Christopher then asked about any vacation plans for the year so that Riley could add them to the office calendar. Elizabeth had no plans, and I said I hoped to visit my family in Germany for a couple of weeks in the fall but hadn’t firmed up dates yet.

  Father Christopher announced that he would be taking nine days off in mid-July to see friends in Southern California and to visit the Getty, the Broad, and a few other museums. “Now that you’re here for backup, Hope, I’m looking forward to some time off to visit with my friends. We haven’t seen each other in quite a while.” The seventy-five-year-old priest practically bounced in his seat with excitement. “We also got tickets to see Luca Giordano in La Traviata.”

  “Ooh, can you squeeze me in your suitcase? I’ve always wanted to hear him sing in person.” I sighed. “One of these days.” I turned to Faith Chapel’s best singer and choir director. “Elizabeth, have you ever seen him perform?”

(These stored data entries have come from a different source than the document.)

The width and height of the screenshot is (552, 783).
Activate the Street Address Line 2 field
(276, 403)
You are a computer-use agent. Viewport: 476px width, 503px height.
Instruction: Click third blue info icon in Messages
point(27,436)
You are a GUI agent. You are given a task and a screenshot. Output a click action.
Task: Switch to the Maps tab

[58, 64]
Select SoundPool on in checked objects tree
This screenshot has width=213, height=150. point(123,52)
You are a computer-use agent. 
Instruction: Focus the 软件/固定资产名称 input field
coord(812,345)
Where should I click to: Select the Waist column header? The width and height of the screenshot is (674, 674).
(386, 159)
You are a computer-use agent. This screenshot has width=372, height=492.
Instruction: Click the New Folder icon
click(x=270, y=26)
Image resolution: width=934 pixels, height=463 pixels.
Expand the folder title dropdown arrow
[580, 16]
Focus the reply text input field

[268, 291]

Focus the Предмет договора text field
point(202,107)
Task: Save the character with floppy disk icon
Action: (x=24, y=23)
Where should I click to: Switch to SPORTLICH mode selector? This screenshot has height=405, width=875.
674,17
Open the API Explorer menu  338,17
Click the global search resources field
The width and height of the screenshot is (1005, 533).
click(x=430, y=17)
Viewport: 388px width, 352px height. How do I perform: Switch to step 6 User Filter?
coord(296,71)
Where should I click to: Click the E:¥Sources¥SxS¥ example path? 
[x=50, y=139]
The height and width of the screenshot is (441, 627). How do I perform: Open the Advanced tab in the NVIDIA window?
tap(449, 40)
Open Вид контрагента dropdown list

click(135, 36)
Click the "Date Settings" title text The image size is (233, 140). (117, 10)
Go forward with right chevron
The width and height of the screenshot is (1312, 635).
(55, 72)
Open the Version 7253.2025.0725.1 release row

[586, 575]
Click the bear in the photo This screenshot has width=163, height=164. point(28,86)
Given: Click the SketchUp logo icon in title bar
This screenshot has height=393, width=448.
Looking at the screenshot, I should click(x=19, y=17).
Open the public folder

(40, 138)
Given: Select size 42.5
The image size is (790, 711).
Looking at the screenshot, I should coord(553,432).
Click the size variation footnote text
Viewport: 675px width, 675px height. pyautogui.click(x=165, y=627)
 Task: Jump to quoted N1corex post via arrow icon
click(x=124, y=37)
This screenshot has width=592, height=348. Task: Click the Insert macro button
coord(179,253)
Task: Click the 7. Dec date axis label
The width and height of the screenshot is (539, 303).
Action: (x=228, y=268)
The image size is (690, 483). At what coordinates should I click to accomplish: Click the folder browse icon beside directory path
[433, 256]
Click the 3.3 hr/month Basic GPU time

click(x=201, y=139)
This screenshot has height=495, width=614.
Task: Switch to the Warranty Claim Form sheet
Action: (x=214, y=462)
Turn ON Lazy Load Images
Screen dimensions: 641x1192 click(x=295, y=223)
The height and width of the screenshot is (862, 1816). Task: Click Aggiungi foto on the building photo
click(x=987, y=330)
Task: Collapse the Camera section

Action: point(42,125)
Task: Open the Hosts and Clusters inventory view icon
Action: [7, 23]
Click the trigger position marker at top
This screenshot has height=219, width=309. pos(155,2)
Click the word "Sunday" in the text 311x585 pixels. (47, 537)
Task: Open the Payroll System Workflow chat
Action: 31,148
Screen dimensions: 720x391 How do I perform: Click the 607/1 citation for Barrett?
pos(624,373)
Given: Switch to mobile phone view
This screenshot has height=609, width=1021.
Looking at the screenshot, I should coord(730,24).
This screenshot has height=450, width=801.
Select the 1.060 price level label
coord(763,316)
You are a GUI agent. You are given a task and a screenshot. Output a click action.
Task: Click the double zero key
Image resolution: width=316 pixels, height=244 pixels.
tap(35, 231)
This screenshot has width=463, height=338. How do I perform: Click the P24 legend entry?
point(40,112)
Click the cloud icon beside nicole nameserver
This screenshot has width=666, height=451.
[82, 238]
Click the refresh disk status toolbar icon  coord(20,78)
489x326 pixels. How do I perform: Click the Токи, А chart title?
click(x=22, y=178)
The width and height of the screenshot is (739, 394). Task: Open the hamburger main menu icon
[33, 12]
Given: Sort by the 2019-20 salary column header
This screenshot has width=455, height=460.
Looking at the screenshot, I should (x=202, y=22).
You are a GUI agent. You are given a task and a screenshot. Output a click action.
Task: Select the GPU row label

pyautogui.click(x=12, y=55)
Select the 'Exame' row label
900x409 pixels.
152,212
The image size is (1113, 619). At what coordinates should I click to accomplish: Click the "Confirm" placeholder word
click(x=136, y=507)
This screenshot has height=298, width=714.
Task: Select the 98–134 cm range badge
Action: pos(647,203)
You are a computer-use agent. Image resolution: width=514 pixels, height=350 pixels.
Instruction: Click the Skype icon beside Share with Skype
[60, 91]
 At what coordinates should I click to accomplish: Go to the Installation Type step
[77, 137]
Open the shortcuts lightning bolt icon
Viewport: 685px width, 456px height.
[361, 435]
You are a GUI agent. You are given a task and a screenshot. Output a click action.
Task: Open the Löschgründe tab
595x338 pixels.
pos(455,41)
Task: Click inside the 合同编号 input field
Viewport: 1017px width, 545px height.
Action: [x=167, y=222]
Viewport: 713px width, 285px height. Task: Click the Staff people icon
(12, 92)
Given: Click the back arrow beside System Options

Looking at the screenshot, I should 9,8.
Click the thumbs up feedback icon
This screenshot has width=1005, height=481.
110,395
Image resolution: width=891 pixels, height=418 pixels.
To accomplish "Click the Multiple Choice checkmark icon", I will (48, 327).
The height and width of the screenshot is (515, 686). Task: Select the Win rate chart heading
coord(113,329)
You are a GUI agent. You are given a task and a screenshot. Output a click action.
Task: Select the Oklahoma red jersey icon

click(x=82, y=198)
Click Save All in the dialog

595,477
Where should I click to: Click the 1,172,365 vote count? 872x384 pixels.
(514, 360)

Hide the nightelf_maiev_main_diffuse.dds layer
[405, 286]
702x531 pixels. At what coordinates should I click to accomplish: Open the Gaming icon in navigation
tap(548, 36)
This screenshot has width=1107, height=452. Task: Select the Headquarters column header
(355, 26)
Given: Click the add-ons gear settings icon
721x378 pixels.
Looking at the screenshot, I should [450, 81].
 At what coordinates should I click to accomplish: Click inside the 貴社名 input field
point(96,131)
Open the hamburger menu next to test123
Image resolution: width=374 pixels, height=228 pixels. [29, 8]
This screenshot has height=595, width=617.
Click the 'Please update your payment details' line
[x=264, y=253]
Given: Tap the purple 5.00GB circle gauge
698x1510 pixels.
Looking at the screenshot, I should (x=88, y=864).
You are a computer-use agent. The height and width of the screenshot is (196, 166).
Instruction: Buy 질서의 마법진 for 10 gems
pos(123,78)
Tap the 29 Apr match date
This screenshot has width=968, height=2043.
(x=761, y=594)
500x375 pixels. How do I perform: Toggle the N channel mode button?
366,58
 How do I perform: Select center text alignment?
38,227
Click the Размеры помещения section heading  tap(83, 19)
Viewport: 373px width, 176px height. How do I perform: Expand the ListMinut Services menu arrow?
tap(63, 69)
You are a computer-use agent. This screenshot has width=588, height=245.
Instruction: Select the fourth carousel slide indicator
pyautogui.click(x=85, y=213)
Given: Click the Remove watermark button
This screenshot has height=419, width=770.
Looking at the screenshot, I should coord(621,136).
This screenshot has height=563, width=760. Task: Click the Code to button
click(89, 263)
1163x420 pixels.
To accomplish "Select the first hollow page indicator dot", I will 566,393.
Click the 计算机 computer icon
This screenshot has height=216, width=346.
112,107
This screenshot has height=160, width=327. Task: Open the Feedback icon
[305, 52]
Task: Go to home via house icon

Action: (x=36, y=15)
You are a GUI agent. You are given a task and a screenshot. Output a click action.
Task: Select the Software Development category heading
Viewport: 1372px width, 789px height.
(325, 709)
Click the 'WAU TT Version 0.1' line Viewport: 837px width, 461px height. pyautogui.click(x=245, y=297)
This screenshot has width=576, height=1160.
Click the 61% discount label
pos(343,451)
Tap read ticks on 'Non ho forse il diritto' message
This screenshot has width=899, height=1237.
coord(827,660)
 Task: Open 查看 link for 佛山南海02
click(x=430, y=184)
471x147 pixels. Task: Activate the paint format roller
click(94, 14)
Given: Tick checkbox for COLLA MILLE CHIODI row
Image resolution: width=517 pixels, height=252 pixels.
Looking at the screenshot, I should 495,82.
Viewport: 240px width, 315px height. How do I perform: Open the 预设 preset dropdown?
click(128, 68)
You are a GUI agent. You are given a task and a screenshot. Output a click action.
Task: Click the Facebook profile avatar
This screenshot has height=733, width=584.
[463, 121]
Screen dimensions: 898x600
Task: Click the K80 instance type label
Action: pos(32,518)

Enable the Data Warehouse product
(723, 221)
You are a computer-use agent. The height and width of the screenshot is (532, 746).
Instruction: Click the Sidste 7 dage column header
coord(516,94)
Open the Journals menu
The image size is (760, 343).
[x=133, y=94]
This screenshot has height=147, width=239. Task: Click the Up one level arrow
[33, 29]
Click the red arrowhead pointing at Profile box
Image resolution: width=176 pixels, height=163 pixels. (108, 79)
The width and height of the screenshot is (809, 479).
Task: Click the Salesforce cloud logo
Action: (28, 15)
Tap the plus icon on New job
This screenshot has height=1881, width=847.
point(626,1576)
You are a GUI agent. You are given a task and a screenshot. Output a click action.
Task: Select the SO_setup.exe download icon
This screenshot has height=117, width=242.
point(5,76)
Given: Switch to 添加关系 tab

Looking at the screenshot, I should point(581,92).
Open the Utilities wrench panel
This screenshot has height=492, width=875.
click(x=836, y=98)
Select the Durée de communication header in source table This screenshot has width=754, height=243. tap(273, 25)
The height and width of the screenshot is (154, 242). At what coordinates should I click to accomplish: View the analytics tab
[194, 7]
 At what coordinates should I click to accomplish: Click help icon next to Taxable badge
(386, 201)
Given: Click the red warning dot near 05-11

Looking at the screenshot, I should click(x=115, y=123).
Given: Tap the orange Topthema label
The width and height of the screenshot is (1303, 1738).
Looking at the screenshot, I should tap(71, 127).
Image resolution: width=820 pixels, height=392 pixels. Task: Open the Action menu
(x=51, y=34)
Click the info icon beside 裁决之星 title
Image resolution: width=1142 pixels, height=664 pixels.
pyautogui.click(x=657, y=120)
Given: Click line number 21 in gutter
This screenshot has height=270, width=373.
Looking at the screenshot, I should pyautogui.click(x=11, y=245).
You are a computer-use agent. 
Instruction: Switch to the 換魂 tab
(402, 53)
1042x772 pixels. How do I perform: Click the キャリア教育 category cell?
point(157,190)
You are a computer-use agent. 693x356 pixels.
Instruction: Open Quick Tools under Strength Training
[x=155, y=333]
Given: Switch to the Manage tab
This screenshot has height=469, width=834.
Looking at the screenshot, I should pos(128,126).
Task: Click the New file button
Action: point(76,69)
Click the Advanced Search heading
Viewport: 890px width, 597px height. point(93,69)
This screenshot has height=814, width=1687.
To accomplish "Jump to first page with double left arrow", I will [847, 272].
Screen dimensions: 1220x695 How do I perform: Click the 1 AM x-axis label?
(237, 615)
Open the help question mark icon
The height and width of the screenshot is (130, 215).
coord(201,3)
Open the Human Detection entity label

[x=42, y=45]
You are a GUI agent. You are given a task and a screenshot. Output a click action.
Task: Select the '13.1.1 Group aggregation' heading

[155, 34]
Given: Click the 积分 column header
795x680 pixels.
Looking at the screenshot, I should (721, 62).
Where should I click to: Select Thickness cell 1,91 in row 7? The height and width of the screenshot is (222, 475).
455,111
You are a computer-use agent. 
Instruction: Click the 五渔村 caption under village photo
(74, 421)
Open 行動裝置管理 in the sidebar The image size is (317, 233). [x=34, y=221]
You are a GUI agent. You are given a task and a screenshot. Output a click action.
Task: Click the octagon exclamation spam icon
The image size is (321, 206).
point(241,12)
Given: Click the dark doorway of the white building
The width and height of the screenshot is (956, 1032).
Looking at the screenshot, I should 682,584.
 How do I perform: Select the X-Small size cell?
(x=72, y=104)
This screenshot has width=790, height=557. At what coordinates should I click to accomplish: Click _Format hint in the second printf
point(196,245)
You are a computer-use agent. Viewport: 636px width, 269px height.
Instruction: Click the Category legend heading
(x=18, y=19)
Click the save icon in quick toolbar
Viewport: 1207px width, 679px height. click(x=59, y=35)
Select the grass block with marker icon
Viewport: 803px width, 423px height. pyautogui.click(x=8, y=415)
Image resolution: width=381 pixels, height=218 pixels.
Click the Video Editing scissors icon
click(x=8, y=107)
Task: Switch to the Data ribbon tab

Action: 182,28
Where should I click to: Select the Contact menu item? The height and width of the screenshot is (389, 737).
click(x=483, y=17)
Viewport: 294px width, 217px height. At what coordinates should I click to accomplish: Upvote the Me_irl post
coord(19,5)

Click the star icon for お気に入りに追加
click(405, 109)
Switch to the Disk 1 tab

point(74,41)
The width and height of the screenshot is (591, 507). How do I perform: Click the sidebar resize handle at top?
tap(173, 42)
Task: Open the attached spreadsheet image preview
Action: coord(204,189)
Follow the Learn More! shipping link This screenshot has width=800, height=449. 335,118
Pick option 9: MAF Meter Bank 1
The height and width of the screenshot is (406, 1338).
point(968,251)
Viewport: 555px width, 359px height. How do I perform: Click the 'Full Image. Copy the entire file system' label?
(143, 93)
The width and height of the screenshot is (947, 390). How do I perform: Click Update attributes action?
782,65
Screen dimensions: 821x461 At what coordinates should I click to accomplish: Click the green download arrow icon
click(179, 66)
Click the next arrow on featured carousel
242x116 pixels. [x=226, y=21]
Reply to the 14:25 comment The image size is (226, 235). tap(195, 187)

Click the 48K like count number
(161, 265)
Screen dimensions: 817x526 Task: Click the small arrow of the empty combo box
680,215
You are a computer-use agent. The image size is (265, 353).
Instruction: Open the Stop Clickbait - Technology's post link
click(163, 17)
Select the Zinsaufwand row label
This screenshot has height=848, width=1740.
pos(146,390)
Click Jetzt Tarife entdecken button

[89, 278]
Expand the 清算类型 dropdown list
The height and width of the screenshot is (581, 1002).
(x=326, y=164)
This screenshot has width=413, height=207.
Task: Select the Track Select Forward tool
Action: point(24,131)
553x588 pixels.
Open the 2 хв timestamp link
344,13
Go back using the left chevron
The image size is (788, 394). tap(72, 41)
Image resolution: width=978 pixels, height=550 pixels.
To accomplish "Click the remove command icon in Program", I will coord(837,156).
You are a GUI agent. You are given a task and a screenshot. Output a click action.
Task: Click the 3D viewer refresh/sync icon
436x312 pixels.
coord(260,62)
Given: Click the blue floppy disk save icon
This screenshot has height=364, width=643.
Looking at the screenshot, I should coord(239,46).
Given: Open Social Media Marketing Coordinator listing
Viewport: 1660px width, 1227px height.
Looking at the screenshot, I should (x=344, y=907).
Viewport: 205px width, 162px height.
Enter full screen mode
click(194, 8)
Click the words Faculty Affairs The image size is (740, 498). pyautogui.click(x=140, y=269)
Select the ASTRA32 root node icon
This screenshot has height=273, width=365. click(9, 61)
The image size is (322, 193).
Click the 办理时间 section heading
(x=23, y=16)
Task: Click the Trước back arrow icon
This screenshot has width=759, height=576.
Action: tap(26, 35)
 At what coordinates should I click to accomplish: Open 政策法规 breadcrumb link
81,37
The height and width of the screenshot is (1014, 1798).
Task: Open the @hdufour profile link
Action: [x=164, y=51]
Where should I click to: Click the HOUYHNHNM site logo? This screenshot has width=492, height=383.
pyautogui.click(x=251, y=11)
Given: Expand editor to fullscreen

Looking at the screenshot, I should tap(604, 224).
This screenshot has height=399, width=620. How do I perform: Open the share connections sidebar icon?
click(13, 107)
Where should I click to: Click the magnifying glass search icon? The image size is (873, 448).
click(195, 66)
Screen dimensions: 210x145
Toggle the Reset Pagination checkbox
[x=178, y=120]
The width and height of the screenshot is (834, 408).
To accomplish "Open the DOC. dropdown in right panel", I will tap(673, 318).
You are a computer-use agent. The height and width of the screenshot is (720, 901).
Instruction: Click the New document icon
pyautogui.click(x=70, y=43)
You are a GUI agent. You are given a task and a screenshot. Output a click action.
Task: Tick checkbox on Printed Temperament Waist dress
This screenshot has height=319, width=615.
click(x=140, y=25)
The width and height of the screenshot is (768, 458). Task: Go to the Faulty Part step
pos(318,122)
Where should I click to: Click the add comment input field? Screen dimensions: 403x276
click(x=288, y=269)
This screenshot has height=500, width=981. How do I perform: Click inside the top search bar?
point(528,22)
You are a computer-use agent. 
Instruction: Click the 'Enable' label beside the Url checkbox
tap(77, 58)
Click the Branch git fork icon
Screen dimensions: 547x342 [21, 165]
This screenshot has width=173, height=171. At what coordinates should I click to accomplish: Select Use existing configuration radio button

  She nodded, her usually listless hazel eyes sparkling. “I had the once-in-a-lifetime experience of seeing Luca Giordano in La Bohème in San Francisco.” Elizabeth’s face took on an unexpected radiance. “It was incredible. A highlight of my life.”

  A memory nagged at the edge of my consciousness. Someone else in Apple Springs had also seen the famed tenor in La Bohéme. Who was it?

  Then I remembered.

  * * *

  Thursday after the lunch crowd at the diner dissipated, Susan and I headed to Nevada City in her old pickup. Our aim was to discover whether the theater in that Gold Country town was the same one featured in the now-tattered charcoal sketch of the unknown woman. I had called ahead and explained to the woman who answered the phone at the theater what we wanted. She said she would meet us at the historic building at four.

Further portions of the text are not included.